In another simplification, we assumed that the volume and intensity of services in the E&M and non-E&M pools were not affected by changes in the conversion factors. In reality, physicians may increase or decrease the volume and intensity of service delivery as fees move upward or downward. We do not think that these limitations change the main conclusion of these simulations: that tying physician Medicare fees (through changes in the conversion factor) to volume growth in E&M vs. non-E&M services has the potential to improve primary care reimbursement while putting a brake on Medicare physician expenditure growth.
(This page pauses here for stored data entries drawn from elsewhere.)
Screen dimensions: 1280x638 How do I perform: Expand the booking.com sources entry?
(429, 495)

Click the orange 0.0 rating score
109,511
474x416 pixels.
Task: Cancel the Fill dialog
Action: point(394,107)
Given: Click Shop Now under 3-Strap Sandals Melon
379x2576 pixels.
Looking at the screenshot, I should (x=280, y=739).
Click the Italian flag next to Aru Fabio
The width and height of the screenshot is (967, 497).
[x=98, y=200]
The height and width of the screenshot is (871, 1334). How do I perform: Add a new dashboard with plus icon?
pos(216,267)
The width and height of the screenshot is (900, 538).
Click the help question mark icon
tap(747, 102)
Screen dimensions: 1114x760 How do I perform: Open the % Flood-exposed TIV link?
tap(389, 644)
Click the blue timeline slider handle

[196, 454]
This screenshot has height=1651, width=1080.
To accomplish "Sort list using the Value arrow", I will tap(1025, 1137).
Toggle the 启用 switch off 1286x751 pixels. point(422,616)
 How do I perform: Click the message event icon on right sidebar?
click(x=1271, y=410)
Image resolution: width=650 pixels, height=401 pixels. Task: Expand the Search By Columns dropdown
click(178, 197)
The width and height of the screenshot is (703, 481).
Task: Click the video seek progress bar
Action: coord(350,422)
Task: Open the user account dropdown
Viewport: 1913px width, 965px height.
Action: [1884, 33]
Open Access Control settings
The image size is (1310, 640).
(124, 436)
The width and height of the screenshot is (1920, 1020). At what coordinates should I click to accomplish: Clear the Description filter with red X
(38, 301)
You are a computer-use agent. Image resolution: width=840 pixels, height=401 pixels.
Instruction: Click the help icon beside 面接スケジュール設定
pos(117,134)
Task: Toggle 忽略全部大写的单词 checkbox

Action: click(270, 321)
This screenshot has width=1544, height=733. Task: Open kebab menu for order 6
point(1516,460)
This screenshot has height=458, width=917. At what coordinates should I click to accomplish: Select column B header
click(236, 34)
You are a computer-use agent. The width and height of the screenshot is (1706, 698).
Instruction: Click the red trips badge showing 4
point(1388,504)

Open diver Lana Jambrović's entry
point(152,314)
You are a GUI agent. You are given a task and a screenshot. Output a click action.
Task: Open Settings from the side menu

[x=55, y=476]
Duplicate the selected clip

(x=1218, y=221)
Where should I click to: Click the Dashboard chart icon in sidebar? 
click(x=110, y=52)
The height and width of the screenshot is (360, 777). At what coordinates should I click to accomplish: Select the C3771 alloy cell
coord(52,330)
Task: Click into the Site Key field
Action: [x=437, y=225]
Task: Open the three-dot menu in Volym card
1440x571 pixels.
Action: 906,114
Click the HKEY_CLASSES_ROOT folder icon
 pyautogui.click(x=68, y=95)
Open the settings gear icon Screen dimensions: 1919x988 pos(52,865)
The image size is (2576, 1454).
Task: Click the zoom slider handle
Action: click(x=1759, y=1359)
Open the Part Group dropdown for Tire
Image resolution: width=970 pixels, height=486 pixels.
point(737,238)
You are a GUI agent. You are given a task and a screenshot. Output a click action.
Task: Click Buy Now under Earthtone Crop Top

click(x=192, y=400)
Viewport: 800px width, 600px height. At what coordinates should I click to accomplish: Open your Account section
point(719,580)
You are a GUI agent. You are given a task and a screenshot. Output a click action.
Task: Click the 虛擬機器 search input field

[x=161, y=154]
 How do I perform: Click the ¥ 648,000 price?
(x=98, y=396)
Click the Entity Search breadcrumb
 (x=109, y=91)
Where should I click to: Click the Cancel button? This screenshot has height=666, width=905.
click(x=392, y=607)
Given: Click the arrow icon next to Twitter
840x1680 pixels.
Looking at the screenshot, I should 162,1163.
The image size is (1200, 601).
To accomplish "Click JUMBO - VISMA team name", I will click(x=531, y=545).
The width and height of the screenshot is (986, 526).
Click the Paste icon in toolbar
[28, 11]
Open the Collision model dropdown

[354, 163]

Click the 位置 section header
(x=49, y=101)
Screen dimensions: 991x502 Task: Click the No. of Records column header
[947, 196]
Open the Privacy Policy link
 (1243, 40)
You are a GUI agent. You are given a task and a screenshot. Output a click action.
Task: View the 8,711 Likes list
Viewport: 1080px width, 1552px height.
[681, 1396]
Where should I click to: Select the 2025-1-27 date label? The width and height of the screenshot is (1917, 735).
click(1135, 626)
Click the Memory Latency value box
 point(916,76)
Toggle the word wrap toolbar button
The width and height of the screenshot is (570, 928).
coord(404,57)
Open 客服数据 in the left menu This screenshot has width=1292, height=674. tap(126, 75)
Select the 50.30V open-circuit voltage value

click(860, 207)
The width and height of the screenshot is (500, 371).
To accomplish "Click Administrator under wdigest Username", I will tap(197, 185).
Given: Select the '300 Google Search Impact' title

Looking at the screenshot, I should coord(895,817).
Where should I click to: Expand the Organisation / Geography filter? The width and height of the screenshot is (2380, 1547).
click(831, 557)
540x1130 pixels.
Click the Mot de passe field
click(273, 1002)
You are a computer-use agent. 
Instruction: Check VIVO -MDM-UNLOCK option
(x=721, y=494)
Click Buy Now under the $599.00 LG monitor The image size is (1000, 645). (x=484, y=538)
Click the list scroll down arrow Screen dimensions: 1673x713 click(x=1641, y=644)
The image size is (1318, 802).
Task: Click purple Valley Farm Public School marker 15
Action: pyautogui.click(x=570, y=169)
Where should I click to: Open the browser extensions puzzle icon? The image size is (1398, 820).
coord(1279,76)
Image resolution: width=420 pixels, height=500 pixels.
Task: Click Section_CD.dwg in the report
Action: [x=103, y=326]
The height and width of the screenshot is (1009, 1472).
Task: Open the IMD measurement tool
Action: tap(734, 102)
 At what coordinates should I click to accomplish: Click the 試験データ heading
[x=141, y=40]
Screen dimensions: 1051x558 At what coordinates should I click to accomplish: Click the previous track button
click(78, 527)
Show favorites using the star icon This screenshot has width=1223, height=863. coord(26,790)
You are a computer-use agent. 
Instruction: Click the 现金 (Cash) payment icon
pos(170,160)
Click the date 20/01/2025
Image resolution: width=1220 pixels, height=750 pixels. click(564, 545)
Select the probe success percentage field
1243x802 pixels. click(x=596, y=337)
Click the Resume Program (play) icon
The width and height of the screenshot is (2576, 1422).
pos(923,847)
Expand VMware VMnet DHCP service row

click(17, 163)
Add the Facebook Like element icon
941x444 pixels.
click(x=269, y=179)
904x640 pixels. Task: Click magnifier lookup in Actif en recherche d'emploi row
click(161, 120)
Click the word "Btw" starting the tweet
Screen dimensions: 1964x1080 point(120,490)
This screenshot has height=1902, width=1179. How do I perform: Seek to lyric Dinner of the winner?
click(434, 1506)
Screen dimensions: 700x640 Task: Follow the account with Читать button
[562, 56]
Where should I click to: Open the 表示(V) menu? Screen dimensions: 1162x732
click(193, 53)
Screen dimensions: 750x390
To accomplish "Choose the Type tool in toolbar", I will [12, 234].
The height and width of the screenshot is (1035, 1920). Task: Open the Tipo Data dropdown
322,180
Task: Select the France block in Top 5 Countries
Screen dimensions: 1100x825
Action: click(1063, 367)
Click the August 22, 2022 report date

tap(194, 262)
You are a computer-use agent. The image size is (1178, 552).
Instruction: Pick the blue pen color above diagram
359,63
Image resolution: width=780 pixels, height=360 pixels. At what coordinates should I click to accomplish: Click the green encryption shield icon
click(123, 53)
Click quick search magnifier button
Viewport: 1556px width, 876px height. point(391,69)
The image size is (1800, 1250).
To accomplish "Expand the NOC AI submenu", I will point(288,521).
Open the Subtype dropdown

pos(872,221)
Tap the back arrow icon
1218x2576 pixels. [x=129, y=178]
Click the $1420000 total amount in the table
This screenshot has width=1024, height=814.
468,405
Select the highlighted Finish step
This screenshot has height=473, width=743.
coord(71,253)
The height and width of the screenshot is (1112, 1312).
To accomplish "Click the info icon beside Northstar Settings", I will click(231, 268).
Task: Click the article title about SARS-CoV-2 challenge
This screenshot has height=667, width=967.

At present, a major debate is taking place regarding the future of Medicare physician spending and the SGR. In its March 2007 Report to the Congress, the Medicare Payment Advisory Commission (MedPAC) was not able to come to consensus and recommended a number of alternative fixes to the SGR: separating the SGR into a number of pools based on geography; separating the SGR into a number of pools based on type of service (E&M, surgical procedures, imaging, etc.); exempting multispecialty group practices from the SGR pool and providing separate conversion factors to those lower-cost organizations; creating many SGR pools from emerging organizations created by a hospital and its medical staff; or reducing conversion factors for outlier physicians who practice unusually expensive styles of medicine.

The strategy proposed here, splitting the SGR into E&M vs. non-E&M pools, could make a contribution to resolving this debate. A split SGR, which could involve two pools (E&M and nonE&M) or more pools (E&M, major procedures, minor procedures, imaging, and other services), could reward primary care physicians who have been minimally responsible for Medicare expenditure growth by bolstering the E&M conversion factor. A split SGR could be combined with a policy to exempt multispecialty groups from the major SGR pools and to reward them if they continue to keep Medicare costs under control.

At the same time, the split SGR could reduce conversion factors for services whose volumes markedly increase. Such a policy could help to rescue primary care from its impending severe workforce shortage while helping to control Medicare spending increases by limiting expenditures for services with high volume growth.